El Observatorio Venezolano de Prisiones (OVP) ha hecho públicos testimonios de familiares de reclusos en la Comunidad Penitenciaria Fénix Lara. Las denuncias señalan directamente al director del recinto, Héctor Maraima, como presunto responsable de ordenar maltratos y presuntas torturas físicas contra los privados de libertad.
De acuerdo con los reportes recibidos por la organización, la violencia en el penal se ha intensificado recientemente. Hace una semana, cuatro internos habrían sido golpeados y posteriormente aislados tras reclamar por las precarias condiciones de vida, que incluyen hacinamiento crítico, falta de asistencia médica y una alimentación que no cumple con los requerimientos básicos.

Denuncias de manejo de insumos
Además de los abusos físicos, los familiares aseguran que el personal penitenciario, presuntamente bajo órdenes de la dirección, solicita pagos en dólares para garantizar derechos básicos, tales como evitar castigos, impedir traslados a centros lejanos o permitir el acceso a las visitas familiares.
Asimismo, los denunciantes manifestaron su indignación ante la gestión de la «paquetería». Sostienen que, al entregar alimentos e insumos básicos recolectados con esfuerzo, los funcionarios encargados de la recepción presuntamente sustraen gran parte del contenido, lo que agrava el estado de vulnerabilidad y desnutrición de los internos.

Supuesta interferencia en Uribana
El OVP también documentó un posible acto de extralimitación de funciones que afecta a los reclusos del Centro Penitenciario David Viloria, conocido como Uribana.

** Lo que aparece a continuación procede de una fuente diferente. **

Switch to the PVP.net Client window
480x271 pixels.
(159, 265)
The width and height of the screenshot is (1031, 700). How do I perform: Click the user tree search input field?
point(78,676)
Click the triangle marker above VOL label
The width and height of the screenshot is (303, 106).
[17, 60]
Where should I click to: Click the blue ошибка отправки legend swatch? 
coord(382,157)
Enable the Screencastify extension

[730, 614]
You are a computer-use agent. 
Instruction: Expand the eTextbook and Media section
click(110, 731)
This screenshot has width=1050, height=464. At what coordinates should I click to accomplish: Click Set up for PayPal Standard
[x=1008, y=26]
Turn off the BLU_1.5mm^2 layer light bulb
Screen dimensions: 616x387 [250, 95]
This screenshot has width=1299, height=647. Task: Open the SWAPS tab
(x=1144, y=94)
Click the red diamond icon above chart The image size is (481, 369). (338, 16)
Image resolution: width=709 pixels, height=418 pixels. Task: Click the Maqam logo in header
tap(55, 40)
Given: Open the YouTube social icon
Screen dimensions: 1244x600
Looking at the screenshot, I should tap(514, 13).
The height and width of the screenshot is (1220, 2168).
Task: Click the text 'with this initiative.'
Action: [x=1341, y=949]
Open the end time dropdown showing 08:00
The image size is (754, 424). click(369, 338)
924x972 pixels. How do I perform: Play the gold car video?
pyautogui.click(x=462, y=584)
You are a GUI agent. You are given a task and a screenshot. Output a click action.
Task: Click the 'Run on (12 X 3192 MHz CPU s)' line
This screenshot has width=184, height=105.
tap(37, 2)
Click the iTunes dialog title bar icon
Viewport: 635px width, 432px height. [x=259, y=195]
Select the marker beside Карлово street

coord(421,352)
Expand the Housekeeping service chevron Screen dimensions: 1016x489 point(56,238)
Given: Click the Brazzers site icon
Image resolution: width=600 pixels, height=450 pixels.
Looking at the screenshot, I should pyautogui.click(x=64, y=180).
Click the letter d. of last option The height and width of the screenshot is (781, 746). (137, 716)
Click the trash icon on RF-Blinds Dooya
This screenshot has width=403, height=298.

El pasado 17 de marzo, un grupo de 22 internos retornó a este penal tras cumplir una sanción de nueve meses en Tocuyito.
Los testimonios indican que, tras una visita de Maraima al centro David Viloria y una supuesta conversación con la directiva de dicho penal, se ordenó el aislamiento inmediato de seis de los internos recién llegados. Actualmente, estos hombres se encuentran incomunicados, sin acceso a visitas y bajo la amenaza de nuevos traslados, a pesar de haber cumplido previamente su sanción en otro estado.

Llamado a las autoridades y organismos internacionales
Ante estos hechos, el Observatorio Venezolano de Prisiones recordó que la gestión de cada recinto debe ser autónoma y ajustarse a la legalidad. «Ningún director tiene la facultad de interferir en la administración de otro penal para promover castigos o persecuciones», señaló la organización, calificando estas acciones como una violación a los Derechos Humanos y a las Reglas Nelson Mandela.
La prensa del OVP informó que se exigirá al Ministerio para el Servicio Penitenciario una revisión urgente de estas denuncias y el cese de los tratos crueles en los penales del estado Lara. Asimismo, la organización confirmó que elevará estas irregularidades ante instancias internacionales para velar por la integridad física de la población penal.